Why successful investors avoid gambling

JOHANNESBURG – One of the most famous poker games ever recorded took place at the 2008 World Series of Poker, where Motoyuki Mabuchi, completely confident in the winning prospects of his rare four aces, went all-in, betting all his remaining chips against opponent Justin Phillips.

Then, playing one of the most statistically unlikely hands in history, Phillips revealed a royal flush, sending Mabuchi packing with nothing. To put just how highly improbable this outcome was into perspective, the odds of four aces facing-off against a royal flush are about one in 165 million. You’d need to play poker for about 18 000 years – uninterrupted – to land these odds.

For investors, this example demonstrates that no matter how sure or confident you may be, never go all-in on a single share or company.
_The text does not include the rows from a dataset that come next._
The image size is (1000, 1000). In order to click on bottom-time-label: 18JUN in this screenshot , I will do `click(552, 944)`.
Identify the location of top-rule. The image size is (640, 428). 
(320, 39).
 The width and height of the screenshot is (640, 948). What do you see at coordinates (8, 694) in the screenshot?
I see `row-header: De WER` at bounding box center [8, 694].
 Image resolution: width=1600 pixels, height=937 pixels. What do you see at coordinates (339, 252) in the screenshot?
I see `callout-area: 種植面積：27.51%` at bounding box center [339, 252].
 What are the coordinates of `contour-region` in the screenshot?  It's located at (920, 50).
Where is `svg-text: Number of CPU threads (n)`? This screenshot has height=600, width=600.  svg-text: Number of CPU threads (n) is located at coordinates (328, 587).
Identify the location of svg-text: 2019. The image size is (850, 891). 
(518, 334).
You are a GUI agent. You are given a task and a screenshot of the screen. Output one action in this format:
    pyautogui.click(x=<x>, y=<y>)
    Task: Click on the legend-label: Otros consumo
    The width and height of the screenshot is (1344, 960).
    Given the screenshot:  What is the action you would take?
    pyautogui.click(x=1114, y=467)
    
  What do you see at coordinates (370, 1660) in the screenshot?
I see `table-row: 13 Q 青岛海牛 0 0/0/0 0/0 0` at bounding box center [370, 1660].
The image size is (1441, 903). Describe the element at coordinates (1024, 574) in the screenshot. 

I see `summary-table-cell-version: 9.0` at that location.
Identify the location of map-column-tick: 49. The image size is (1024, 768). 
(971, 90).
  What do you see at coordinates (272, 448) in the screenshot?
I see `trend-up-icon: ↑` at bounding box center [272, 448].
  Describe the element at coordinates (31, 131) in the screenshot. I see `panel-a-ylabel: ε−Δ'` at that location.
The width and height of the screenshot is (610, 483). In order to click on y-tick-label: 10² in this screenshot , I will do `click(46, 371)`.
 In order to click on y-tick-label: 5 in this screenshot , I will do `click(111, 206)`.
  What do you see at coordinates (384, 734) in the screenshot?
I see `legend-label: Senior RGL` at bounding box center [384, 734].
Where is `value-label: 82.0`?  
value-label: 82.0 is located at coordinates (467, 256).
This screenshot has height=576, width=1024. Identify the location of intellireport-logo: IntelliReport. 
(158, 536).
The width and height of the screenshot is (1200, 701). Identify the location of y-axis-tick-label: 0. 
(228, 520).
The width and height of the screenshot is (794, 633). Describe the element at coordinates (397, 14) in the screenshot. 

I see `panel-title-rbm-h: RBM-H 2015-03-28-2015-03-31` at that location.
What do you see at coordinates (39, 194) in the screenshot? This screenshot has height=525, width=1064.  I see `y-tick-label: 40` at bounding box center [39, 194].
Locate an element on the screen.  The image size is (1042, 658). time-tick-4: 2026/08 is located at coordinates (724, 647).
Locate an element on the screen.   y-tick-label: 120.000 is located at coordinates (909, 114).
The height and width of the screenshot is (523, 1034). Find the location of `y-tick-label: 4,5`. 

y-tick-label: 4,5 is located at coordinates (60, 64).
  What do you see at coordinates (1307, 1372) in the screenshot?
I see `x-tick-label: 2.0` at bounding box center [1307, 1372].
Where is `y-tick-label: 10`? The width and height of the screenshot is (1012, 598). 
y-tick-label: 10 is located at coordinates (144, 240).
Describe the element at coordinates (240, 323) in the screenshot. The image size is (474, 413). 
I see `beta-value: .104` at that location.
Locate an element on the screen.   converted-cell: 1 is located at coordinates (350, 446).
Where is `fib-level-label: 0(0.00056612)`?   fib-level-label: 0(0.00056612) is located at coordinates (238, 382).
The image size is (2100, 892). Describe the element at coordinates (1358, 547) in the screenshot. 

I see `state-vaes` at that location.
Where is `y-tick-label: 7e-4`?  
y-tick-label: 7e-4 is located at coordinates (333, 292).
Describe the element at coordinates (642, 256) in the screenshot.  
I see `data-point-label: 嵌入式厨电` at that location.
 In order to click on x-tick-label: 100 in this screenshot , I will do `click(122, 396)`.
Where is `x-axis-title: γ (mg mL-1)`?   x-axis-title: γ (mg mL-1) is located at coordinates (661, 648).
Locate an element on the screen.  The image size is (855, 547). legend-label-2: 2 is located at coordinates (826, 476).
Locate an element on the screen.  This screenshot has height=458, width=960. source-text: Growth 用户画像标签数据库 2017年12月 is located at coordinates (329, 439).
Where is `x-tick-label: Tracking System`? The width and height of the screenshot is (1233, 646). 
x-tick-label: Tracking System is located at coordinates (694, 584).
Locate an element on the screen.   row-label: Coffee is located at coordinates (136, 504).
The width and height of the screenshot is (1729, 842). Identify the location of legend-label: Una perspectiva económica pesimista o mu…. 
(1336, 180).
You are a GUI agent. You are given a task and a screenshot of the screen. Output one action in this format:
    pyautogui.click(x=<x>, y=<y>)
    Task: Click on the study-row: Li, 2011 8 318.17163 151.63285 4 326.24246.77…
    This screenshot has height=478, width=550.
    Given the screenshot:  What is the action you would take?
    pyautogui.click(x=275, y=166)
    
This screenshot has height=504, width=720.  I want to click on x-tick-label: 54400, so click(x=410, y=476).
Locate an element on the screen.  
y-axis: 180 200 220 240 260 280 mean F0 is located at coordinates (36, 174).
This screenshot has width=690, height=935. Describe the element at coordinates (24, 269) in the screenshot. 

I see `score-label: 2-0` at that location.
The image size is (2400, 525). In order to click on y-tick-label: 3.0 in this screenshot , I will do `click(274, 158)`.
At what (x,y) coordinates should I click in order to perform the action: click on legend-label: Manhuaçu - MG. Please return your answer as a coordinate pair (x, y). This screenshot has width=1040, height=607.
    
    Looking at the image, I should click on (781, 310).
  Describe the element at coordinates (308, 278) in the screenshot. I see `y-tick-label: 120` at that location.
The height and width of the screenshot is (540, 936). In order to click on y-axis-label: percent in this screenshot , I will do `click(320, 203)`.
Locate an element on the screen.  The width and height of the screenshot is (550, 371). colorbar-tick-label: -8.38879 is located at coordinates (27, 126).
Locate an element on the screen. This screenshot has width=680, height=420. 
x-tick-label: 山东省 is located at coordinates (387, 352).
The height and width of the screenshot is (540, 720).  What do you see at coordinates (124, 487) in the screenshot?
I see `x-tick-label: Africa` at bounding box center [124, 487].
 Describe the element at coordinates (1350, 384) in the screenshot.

There is always the risk or chance of some crazy outlier appearing, and financial markets are simply no place for gambling.

The hope of achieving outsized returns by investing everything in a stock that seems as though it could be the next Amazon, Alibaba or Naspers is highly seductive, but the reality is that for each of these success stories, there are many other companies that have fallen along the way.

An investment in a single share raises the risk of suffering extremely large drawdowns in times of uncertainty, as opposed to if you “hedged your bets” across a range of investments. In other words, by avoiding placing all your eggs in one basket and by diversifying your investments across different industries, sectors, regions and even asset classes, you can mitigate your investment risk.